Favelas
The cities in the XXI century

 

 
 

The great cities in the XXI Century “especially in Latin America, but not only there”, show a clear trend of polarization increase (included/excluded from the benefits of urbanity), the entropy (amount of clutter of the spatial urban system), and the lack of cohesion of the urban structure as a whole, going in the direction of increasingly uncontrollable urban nebulas (Sao Paulo, Rio, Mexico City, Caracas, etc.).

In these extensive territories, only a determined parcels of order are manageable (as Sao Paulo showed it a few months ago), specifically in those sectors of the city where the headquarters of the politic, economic, military and police powers, and the neihgborhoods of economically favoured social classes are located.

In this context, the security of the citizen is increasingly threatened. Nowadays, reality offers a great polarization of ways to deal with this, following different paths.
Thus, while in some countries they elaborate coordinated alternatives for short, medium, and long terms, (in reality without success, as the ministry of the cities has shown), the majority continues acting through isolated and partial initiatives, reproducing old surpassed approaches.

In this landmark, the constant growth of the “informal” sector is the symptom of slogans like “development”, “regulation through the market”, and “democracy.”

On which solutions can we work?
In the first place, on those who search for the re-direction of the social and spatial processes in course, thinking the territory from its productive logic, articulated with the general development of one side (strategical processes, macro-interventions, and infrastructural constructions), and with the local development on the other side (micro-interventions, urban occupancy).

Which questions do we ask today?

-How to efficiently use the available (always scarce) resources?

-How to achieve the participation of the citizens?

-How to conceive and put in action strategic plans (long term) that include actions of exemplar character, capable of generating adhesion from the beginning? It is to say, how to articulate the “tactic” and the “strategic” from a vision that considers the productivity of the territory, the social capital, and the local development, as innate elements?

-How to drastically change the image of places without any quality? How to introduce elements of “prestige” in the extended peripheries, that constituting alternatives to “junk spaces” (thematic parks, shopping centers, closed condominiums)?

-How to produce connectivity in our broken cities?
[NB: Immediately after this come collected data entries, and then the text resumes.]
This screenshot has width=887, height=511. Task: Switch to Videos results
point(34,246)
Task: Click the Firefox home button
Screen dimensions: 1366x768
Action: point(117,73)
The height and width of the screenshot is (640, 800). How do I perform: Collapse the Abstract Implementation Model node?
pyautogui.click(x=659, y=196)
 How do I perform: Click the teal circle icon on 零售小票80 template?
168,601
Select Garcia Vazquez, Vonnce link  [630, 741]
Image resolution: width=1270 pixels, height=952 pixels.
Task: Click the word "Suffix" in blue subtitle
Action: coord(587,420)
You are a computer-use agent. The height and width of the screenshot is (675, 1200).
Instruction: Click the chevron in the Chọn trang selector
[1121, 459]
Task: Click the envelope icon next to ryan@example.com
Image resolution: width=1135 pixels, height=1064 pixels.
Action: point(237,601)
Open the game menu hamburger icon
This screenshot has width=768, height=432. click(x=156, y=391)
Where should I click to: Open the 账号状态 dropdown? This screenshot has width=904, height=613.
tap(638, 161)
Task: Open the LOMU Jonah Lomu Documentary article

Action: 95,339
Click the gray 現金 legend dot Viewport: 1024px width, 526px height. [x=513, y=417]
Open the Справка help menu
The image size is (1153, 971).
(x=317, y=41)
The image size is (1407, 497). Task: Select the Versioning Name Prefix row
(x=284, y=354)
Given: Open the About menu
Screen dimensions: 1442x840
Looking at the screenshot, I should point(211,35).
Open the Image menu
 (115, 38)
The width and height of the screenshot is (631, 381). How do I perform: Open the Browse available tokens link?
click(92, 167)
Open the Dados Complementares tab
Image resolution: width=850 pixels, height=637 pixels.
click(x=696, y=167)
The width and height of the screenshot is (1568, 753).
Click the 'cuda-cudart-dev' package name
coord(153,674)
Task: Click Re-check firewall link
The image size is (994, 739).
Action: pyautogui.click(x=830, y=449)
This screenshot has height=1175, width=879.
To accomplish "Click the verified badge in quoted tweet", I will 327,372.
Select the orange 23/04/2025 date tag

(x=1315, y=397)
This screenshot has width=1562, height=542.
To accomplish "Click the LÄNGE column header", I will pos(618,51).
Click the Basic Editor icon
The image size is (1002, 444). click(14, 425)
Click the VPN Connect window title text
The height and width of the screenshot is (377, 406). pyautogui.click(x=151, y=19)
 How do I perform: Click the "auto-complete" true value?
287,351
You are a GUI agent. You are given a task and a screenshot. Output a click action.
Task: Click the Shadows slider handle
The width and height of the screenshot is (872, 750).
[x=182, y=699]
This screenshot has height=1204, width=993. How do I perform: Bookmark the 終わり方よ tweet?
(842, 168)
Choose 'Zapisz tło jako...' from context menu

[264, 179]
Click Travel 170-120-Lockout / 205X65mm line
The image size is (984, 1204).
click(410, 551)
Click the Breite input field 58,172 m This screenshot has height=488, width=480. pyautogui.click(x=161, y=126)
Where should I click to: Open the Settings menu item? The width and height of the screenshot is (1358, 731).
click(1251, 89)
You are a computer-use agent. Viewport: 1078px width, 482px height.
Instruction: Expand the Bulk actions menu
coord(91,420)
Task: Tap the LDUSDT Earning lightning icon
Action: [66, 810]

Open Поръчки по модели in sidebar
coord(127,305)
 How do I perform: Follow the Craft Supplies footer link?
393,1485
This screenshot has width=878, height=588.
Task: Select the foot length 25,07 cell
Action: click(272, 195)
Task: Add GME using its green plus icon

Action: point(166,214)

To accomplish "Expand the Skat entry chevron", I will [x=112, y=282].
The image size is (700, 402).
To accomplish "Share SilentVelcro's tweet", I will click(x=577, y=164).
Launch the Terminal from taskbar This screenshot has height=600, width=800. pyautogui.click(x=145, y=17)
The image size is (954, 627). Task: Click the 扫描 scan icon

A few connectivity strategies, which can be used are:

· Elaborate new means of articulation with the context pm the border between formal and informal city; able to function as social anchors;

· Create new accessibilities; physic and symbolic;

· Reinforce the existing centralities and create new attractors with enough critical mass (dimension, density, and visual presence), creating conditions of ownership;

· Introducing services and equipment, with spatial and formal quality, in the peripheries and popular neighborhoods, fighting against the unequal logics in the offer of services on the territory;

· Looking to establish continuities through the incorporation of different types of vegetation, modifying the actual relation green mass- built mass;

· How to contribute for a truce in cities and societies that are characterized by
exhibitionism of economical power, lack in public services, and an overflow of violence?

· How to include this enormous quantity of people, introducing, in the life of candidates to “marginality”, other perspectives?

· “Common denominators”: deserting of the center, especially at night; existence of areas of impunity; unequal distribution of the public transportation system; uncontrolled growth and lack of prestigious equipment in the peripheries; lack in conditions of urbanity (conviviality spaces), and monotony, that are share by the rich and poor areas in the peripheries.
“Differentiators”: the scale of the problem is, first of all, different from country to country (in Rio, Sao Paulo, and in Mexico City, the informality reaches approximately 30% of the population, in Caracas, it reaches 60%, and in Buenos Aires 10%), the existence of informal areas (favelas) in the center of the city characterizes Rio, and in a much smaller scale, Buenos Aires; the variation of the efficiency in distribution of the public transportation system (the worse case being Caracas, and the relatively best, being Buenos Aires and Mexico City).